# Winterizing your RV. Warning about poor RV antifreeze



## KKDESIGN (Dec 25, 2017)

I wish to warn users about this particular product, the label says minus 50, but it's minus 15 outside and the jug of antifreeze is frozen solid. I certainly hope I don't have issues in the spring with plumbing.


----------



## C Nash (Dec 30, 2017)

I have seen it freeze but just be slushy not hard froze


----------



## Steph (Feb 15, 2018)

we use an rv and marine and we've owned several campers and haven't noticed any issues in plumbing


----------



## KKDESIGN (Feb 16, 2018)

Steph said:


> we use an rv and marine and we've owned several campers and haven't noticed any issues in plumbing


I don't know what brand you use, or where you live or what your low temperatures are. but what I said about that particular brand that it's rated for minus 50 and the temps have been nowhere near that cold and the stuff is frozen solid, the whole jug. I am only trying to warn people about that brand. Use it at your own risk.


----------



## KKDESIGN (Feb 16, 2018)

C Nash said:


> I have seen it freeze but just be slushy not hard froze[/QUOT
> I don't know what brand you use, or where you live or what your low temperatures are. but what I said about that particular brand that it's rated for minus 50 and the temps have been nowhere near that cold and the stuff is frozen solid, the whole jug. I am only trying to warn people about that brand.

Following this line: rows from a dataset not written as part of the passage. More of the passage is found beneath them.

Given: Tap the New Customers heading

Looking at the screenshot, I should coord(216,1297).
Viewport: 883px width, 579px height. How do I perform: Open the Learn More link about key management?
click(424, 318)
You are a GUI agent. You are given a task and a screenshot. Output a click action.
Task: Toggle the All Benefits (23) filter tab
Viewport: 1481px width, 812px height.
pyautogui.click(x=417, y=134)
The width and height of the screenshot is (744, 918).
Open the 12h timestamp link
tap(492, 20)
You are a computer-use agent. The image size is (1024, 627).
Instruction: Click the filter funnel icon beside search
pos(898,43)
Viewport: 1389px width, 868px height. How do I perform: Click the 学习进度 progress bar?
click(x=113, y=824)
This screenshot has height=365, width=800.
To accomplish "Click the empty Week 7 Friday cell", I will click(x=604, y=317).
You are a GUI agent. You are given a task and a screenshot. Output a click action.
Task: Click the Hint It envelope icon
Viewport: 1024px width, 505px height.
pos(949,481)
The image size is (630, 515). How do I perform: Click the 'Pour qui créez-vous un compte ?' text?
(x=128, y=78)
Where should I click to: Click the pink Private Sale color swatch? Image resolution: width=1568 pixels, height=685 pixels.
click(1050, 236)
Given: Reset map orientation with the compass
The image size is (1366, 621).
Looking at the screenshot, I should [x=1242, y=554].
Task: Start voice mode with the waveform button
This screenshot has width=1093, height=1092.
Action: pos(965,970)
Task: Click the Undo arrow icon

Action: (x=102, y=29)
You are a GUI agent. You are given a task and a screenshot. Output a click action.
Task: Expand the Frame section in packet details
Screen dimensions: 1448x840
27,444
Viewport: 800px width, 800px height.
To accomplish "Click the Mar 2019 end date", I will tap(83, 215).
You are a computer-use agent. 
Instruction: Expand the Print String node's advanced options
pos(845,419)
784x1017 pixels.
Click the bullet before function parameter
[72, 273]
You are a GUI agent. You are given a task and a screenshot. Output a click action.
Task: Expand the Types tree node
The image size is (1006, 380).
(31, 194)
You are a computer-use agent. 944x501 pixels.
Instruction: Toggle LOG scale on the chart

Use it at your own risk.


----------



## C Nash (Feb 16, 2018)

I live in Alabama and weather is seldom in teens.  I think it had gone down in single digets when the antifreez got slushey in the gallon container.  I had left it out side exposed because I   had heard it would do that


----------



## KKDESIGN (Jan 6, 2019)

I don't know where most of you live or what temps you get, but -15 is a warm winter day here. -40 is not uncommon, so the comments by warm weather residents about slushy are kind of irrelevant, the stuff was not "slushy" It was frozen "SOLID" at -15.


----------



## C Nash (Jan 6, 2019)

I see your original post was 2017. Did you have and damage? Maybe it freezes and dont expand but i have see whete it says 50 below  i grnerally blow my lines here now but seldow have extended hard freeze here.


----------



## Philipclopez (Mar 15, 2021)

I always use RecPro antifreeze to protect motorhome's water system throughout the year. I chose to buy online because the cost is a lot lower than buying from my local RV dealer.


----------



## henryck (Apr 13, 2021)

I used the Peak RV antifreeze and had no issues.


----------